A struggling artist (Todd) is both helped and hindered by her friends (Kelly and Housman) when the three concoct a scheme to manufacture an image for her as a famous French painter who's come to the U.S.


"Done in Oil" is one of the better films teaming Patsy Kelly and Thelma Todd. Instead of trying to make Kelly being loud and obnoxious funny just because she's loud and obnoxious while also subjecting viewers to clumsily executed, overlong slapstick routines, this film goes with situational comedy. In other words, this film avoids the things that drag down many of the entries in this series of films and instead takes the approach that elevated the winners. This is a movie where the comedy grows out of character interaction and satirical commentary that holds up to this day.

This is Patsy Kelly's film. Her character both creates and solves most of the film's conflicts as she bumbles through the story in a hilarious fashion. She and Housman share one of the film's most amusing scenes--where she creates a "work of art" and he critiques it as she goes. Kelly is also very funny in a bit that pokes fun at the "blackface" performances. At this point in the evolution of cinematic entertainment, the once-common practice of white actors dressing up like black people was increasingly viewed as distasteful, and Kelly doing it here is an amusing send-up of those performances. Over all, this film might contain the best performance I've seen from Kelly in this series yet.
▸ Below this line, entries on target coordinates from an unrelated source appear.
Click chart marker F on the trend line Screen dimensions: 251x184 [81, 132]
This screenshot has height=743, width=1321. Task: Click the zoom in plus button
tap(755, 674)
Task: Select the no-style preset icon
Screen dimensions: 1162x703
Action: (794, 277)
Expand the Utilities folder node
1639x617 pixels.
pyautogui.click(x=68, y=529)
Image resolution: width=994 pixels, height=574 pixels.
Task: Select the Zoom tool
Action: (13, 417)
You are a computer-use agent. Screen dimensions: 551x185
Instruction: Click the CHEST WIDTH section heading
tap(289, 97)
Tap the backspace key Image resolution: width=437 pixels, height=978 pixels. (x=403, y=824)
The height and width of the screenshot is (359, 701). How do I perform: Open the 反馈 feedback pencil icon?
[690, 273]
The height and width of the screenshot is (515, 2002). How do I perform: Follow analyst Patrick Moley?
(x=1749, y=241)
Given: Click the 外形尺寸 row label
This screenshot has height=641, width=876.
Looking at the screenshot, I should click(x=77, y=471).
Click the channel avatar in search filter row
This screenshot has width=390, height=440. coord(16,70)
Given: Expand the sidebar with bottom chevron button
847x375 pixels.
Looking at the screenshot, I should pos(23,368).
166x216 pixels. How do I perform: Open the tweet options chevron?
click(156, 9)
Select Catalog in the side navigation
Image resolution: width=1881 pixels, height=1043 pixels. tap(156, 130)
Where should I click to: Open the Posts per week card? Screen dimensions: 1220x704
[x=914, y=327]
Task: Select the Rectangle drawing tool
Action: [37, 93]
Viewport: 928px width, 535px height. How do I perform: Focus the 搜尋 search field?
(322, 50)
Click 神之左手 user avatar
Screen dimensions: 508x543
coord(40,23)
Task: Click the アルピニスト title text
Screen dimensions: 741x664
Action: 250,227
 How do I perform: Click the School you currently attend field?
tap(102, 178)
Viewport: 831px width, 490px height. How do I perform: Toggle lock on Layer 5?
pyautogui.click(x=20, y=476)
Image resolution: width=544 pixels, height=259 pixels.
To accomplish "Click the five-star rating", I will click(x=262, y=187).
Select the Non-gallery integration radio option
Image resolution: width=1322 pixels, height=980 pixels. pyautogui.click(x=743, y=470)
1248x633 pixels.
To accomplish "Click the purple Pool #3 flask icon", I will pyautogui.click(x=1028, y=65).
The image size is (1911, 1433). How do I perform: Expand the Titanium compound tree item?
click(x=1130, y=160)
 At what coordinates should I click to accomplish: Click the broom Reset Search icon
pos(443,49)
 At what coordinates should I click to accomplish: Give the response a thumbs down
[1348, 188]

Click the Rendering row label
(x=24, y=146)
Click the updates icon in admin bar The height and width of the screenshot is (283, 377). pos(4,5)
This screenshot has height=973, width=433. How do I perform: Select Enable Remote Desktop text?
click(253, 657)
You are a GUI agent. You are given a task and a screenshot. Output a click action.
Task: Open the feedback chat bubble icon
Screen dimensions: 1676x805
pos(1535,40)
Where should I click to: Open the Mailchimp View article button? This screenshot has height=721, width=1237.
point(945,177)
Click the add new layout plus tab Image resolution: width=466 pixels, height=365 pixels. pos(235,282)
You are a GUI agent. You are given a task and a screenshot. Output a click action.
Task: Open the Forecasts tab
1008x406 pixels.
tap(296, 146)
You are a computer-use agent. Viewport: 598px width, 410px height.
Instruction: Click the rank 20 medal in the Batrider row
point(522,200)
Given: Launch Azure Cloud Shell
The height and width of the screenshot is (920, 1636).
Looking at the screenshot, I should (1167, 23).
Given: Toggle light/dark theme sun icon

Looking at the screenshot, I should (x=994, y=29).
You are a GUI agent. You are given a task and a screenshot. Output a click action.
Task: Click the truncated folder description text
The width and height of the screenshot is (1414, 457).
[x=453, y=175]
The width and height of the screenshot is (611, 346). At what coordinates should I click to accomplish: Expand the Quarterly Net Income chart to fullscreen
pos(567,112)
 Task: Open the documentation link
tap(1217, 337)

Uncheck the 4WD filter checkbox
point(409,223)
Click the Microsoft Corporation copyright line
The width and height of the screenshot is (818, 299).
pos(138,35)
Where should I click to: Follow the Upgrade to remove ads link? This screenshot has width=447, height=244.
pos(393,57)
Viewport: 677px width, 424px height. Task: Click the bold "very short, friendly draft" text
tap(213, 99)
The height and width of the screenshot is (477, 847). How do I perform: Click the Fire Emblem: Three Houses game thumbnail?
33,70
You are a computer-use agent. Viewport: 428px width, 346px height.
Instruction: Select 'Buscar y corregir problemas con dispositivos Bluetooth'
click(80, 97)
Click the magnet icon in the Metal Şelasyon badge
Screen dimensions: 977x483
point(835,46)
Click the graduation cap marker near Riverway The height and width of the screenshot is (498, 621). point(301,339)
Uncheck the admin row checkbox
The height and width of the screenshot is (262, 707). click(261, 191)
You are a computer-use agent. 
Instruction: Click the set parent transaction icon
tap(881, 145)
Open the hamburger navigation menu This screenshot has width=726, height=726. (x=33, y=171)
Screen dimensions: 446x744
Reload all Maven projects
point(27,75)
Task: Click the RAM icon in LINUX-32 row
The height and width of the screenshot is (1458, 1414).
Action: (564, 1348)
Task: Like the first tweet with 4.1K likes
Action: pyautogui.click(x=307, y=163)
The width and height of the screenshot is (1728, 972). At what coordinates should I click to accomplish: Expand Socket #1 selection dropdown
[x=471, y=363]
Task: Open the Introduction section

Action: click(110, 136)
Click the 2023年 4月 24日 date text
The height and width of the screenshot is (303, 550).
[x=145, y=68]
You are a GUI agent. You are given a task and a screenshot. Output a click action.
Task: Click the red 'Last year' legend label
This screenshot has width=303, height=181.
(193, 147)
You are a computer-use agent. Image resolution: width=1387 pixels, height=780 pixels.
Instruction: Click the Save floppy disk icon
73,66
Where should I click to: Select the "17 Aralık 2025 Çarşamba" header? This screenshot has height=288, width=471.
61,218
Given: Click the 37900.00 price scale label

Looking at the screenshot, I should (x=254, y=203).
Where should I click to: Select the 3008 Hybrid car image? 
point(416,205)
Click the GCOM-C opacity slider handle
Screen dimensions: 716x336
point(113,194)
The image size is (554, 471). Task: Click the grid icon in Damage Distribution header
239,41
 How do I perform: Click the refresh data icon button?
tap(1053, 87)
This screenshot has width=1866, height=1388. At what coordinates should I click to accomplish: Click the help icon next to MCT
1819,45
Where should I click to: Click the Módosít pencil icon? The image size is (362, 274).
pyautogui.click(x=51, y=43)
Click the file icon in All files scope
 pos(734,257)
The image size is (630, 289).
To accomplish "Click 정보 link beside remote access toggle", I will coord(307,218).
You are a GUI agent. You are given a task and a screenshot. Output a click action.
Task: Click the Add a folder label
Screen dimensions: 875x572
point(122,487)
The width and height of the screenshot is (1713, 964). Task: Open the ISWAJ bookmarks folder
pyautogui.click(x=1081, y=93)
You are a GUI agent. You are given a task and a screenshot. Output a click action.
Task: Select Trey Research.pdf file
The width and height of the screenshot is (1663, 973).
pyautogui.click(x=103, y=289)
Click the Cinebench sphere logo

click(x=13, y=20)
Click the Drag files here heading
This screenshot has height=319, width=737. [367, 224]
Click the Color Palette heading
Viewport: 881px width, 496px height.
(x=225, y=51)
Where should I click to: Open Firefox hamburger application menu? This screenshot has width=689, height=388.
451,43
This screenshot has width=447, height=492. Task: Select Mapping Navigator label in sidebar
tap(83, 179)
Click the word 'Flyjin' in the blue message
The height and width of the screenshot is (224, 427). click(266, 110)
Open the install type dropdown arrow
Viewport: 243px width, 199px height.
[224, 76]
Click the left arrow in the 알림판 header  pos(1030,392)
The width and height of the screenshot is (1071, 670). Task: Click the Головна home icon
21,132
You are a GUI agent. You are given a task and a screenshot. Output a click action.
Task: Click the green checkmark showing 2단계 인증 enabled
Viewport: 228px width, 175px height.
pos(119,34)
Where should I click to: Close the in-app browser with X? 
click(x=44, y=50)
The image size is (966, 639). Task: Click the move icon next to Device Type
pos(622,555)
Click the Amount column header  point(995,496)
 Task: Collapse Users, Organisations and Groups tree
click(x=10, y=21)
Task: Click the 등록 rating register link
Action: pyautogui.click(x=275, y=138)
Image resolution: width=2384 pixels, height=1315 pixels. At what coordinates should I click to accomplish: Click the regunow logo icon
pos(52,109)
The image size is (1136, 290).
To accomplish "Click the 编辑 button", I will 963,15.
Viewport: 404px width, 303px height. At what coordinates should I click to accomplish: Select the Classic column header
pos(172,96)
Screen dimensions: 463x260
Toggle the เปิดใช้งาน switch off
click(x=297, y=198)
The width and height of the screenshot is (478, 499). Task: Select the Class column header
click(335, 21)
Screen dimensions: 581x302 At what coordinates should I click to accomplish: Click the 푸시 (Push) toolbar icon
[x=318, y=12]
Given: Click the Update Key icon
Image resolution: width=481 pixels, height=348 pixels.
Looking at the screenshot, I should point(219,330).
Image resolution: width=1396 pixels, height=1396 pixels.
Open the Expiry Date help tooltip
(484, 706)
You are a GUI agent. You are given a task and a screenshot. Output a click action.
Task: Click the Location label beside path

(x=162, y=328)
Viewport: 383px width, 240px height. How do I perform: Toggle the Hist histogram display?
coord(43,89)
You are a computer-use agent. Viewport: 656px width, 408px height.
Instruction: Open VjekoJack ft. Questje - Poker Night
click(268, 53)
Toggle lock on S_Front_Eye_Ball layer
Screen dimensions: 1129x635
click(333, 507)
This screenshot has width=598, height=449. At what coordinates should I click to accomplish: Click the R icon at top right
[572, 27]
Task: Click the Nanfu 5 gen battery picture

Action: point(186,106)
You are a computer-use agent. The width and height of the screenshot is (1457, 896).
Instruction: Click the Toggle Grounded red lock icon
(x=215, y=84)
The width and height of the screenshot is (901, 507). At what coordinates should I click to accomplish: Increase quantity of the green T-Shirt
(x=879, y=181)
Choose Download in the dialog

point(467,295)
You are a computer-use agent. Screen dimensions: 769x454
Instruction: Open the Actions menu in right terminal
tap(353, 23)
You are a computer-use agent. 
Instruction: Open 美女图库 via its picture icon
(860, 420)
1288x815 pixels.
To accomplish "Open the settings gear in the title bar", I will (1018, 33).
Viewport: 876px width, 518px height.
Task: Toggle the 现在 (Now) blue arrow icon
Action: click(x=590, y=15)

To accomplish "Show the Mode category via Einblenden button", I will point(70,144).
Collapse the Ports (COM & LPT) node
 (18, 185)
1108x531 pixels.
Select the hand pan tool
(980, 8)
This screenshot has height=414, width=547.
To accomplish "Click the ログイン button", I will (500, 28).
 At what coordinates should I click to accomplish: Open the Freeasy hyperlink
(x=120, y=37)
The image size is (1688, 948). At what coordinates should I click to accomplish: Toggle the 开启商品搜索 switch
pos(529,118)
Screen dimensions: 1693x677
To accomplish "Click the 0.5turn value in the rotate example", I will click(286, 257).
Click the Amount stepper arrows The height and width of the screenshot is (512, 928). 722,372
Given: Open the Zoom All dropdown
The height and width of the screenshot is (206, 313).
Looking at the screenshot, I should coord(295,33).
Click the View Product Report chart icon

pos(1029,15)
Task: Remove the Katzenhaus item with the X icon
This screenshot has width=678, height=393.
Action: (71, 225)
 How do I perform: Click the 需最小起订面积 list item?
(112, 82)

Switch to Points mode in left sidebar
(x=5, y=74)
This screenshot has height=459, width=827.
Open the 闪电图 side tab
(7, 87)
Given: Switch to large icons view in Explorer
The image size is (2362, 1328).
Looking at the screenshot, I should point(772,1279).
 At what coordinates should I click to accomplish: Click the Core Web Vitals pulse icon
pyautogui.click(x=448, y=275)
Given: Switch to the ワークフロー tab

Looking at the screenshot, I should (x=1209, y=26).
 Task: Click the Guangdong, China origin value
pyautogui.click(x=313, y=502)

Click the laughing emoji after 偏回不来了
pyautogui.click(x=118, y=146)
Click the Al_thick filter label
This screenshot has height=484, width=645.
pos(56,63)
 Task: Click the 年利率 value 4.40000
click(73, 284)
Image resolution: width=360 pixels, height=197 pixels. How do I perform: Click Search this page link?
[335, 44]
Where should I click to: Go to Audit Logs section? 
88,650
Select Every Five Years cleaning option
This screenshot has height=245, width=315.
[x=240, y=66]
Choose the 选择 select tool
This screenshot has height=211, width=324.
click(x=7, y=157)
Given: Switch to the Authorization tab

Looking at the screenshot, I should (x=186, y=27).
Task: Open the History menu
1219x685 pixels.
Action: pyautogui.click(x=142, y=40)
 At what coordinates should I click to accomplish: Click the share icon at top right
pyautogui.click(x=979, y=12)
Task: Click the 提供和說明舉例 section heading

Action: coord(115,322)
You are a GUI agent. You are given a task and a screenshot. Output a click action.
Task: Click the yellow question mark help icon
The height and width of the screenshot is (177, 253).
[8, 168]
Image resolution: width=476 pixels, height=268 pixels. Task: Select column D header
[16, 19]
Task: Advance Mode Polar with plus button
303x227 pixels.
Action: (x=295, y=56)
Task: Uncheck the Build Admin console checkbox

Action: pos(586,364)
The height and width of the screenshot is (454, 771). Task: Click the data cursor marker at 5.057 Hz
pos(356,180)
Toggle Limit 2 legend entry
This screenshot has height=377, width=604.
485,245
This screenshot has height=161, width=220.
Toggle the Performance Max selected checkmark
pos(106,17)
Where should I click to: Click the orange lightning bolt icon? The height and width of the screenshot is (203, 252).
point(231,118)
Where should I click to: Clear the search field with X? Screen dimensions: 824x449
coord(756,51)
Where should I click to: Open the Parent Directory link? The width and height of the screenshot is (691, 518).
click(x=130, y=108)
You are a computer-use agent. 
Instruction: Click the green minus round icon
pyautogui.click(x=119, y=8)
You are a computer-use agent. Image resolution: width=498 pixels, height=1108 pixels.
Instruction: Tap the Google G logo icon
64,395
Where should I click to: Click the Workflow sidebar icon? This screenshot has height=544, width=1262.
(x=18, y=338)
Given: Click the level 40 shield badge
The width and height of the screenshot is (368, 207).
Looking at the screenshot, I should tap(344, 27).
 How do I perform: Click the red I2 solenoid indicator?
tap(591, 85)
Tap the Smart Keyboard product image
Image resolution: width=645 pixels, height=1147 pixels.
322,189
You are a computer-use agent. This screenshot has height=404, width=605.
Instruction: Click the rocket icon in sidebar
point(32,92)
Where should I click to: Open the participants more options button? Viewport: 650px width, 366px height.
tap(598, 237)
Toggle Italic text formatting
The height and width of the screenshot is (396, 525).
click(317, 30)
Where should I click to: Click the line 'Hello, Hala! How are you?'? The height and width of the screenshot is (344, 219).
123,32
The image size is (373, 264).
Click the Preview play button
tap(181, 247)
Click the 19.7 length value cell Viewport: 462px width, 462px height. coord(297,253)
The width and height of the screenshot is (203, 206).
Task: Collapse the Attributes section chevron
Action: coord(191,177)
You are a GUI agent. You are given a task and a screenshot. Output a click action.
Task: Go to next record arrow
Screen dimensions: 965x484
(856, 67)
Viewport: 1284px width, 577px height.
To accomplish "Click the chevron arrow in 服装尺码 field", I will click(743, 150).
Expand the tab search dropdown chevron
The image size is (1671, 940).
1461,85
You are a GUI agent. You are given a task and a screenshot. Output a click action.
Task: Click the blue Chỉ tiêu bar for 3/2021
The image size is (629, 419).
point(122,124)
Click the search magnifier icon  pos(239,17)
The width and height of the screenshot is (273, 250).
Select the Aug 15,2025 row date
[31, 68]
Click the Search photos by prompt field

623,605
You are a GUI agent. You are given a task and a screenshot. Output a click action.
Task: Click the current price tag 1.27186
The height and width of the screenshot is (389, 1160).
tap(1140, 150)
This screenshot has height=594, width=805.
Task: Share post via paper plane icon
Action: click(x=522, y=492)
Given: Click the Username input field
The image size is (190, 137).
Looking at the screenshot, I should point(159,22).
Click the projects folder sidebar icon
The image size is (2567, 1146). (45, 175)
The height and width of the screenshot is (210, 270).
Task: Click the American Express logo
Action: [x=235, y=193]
Meanwhile, Thelma Todd serves as this picture's "straight man". She has very little to do but to be the launching pad for the antics and ridiculousness of the rest of the characters, but given how ridiculous they get, the island of stability and normality that she provides gives an important contrast. I think this is yet another testament to what a talented actress she was; she commanded the scene when she was called upon to do so, but she was equally adept at staying in the background while others took center stage. Not all actors are capable of that. (All that said, Todd did also get to show her funny side in this picture--at the very beginning as she and Kelly are ending a session where Kelly had been posing as Juliet for Todd as she painted; and toward the middle when she discovers that the ruse of her being a French painter visiting the States has attracted three actual French art critics.)

The only complaint I can mount about "Done in Oil" is that it's another entry in the series where I wish a little more care at been put into the script writing. The action in the kitchen (where Kelly and Housman are trying to stage Todd's fete with the art critics) and that in the living room (where Todd is trying to entertain and ultimately get the three Frenchmen to look at and buy her paintings) feel too disconnected. There should have been more inter-cutting between the two locations and sets of characters.

"Done in Oil" is included in the three DVD collection, together with all the other films in which Patsy Kelly and Thelma Todd shared the screen.